» **Records for processing**:

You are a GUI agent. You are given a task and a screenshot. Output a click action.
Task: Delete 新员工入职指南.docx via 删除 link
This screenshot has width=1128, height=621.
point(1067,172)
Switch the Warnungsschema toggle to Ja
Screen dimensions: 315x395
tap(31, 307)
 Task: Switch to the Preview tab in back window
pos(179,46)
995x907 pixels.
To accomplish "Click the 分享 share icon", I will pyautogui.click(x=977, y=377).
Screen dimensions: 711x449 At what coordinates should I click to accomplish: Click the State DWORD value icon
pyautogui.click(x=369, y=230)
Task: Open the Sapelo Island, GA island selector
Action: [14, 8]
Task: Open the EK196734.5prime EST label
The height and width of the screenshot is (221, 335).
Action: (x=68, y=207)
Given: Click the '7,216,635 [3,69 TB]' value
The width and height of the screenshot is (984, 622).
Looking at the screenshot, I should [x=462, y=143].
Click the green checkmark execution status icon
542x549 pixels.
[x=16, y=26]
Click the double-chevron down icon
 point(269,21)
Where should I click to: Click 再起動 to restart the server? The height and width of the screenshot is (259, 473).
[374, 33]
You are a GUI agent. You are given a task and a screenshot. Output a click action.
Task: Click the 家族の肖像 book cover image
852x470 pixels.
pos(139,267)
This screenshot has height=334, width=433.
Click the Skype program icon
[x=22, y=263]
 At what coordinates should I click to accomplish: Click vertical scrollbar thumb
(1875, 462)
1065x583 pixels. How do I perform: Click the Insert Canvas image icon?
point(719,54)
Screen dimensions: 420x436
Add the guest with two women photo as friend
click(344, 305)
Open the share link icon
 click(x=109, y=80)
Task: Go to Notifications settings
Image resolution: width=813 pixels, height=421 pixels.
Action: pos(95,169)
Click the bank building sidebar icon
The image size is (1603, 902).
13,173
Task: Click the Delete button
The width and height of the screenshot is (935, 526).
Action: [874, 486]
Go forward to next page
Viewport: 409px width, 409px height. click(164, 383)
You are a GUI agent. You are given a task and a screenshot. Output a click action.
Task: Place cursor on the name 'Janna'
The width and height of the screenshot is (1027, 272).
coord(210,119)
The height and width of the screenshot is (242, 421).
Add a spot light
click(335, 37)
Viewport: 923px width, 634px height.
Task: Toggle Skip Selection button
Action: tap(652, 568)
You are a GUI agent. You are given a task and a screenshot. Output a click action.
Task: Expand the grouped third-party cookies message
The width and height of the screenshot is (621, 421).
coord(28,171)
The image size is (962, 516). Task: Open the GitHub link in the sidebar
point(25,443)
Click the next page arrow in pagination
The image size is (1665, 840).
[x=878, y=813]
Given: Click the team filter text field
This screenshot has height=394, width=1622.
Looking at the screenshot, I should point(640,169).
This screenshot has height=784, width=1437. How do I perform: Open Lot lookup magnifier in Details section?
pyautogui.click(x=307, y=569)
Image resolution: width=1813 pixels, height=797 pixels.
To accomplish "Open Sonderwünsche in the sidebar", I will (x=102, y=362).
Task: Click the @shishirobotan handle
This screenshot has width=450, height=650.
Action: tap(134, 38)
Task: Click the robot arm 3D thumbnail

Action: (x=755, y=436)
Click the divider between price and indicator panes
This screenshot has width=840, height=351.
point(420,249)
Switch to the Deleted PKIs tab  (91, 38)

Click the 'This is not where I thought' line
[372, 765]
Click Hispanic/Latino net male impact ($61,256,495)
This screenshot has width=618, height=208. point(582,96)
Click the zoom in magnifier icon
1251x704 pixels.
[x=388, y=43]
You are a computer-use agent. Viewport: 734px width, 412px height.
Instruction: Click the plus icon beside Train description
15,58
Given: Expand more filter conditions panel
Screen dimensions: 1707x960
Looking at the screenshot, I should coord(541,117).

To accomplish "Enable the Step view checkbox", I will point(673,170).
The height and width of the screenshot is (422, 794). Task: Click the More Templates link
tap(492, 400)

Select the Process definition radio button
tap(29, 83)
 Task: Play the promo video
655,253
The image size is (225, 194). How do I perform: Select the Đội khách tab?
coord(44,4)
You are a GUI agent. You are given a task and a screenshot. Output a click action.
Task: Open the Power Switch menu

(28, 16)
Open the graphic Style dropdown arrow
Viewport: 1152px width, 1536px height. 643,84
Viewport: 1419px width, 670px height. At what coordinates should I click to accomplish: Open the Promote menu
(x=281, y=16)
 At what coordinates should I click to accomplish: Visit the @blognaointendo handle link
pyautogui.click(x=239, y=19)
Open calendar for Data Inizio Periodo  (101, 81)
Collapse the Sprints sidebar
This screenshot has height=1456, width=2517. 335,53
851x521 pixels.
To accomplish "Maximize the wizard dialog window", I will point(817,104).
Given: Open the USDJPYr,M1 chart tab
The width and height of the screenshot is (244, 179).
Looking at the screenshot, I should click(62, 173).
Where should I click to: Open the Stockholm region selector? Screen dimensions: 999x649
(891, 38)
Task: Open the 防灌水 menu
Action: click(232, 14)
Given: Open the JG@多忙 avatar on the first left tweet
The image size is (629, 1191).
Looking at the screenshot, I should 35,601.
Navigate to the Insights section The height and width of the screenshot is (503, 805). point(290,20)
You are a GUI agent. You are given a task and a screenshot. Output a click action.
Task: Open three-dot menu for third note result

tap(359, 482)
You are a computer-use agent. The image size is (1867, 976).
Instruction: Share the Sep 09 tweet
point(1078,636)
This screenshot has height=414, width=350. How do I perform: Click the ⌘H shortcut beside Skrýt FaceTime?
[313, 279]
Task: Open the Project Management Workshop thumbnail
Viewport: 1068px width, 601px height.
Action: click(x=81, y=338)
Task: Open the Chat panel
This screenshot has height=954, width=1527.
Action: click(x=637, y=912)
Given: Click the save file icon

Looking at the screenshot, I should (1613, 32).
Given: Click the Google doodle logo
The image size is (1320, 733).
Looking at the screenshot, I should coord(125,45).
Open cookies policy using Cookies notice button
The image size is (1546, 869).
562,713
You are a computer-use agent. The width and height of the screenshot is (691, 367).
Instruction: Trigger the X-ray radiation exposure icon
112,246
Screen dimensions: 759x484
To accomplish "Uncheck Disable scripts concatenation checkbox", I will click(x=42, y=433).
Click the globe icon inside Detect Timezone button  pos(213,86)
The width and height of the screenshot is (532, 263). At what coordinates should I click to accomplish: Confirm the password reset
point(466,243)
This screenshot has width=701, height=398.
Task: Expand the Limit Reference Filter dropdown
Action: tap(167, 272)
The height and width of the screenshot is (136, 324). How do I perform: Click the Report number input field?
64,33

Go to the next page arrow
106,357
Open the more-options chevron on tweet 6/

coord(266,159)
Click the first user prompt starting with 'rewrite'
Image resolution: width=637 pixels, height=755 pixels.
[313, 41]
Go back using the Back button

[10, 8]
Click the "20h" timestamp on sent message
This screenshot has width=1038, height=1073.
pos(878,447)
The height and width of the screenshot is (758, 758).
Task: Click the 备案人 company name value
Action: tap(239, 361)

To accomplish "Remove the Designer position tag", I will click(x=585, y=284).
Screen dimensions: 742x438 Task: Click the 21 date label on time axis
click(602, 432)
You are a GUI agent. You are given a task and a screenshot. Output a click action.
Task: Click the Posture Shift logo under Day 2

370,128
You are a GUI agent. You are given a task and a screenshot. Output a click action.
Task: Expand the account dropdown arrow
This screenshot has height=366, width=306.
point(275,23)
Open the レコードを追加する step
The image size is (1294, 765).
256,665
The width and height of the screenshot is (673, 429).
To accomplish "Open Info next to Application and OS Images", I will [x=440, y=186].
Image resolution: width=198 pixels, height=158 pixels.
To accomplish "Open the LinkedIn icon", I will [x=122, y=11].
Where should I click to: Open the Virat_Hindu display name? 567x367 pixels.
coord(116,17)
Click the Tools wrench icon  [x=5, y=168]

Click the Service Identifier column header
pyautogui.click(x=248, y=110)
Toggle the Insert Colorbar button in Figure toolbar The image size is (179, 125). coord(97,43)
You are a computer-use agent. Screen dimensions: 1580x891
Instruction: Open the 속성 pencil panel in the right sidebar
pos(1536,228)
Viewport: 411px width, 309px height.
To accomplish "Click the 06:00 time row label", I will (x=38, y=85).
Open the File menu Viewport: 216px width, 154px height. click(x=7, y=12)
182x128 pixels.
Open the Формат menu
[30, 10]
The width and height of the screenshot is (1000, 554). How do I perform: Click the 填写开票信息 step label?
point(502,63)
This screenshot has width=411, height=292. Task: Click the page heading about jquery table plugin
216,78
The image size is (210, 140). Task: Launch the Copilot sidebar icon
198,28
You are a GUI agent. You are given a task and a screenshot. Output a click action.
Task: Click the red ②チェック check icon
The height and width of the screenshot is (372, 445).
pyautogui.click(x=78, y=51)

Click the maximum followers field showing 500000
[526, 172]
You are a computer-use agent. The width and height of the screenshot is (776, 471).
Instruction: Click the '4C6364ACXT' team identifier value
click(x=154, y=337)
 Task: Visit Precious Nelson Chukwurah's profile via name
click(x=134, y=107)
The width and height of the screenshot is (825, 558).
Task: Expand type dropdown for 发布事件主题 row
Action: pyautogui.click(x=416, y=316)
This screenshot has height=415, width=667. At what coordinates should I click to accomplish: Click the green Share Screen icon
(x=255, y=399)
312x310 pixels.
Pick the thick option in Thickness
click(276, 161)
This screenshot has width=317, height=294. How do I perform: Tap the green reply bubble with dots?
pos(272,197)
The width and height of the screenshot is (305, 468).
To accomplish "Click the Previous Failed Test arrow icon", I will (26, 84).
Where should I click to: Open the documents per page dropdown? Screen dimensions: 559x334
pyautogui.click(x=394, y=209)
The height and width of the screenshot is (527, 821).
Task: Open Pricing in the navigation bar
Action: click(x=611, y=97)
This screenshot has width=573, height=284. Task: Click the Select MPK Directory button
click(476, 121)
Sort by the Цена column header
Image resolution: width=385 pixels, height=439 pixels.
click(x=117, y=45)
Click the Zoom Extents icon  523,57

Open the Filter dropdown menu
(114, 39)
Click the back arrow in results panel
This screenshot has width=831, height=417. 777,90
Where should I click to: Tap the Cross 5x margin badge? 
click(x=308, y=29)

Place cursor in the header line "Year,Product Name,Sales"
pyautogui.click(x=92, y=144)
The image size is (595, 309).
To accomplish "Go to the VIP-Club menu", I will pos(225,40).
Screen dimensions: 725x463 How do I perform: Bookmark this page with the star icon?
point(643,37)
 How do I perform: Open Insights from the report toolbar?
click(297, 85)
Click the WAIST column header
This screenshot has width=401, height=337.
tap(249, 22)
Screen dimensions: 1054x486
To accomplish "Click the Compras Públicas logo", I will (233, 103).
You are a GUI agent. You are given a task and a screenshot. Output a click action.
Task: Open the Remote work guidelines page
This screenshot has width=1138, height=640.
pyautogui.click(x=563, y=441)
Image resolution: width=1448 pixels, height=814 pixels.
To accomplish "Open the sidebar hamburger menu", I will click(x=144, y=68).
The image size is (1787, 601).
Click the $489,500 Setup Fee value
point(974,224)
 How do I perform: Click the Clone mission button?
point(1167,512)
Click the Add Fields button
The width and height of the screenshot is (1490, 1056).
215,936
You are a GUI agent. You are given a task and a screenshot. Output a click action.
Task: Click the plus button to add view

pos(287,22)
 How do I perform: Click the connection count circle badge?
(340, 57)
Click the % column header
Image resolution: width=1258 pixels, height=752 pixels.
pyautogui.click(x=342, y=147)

» **Task description**: Print the lines of the material starting at the line that contains "The height and width of the screenshot is (242, 421)." and ending at the line that contains "Action: tap(652, 568)", reproducing each one exactly.

» **Expected output**:
The height and width of the screenshot is (242, 421).
Add a spot light
click(335, 37)
Viewport: 923px width, 634px height.
Task: Toggle Skip Selection button
Action: tap(652, 568)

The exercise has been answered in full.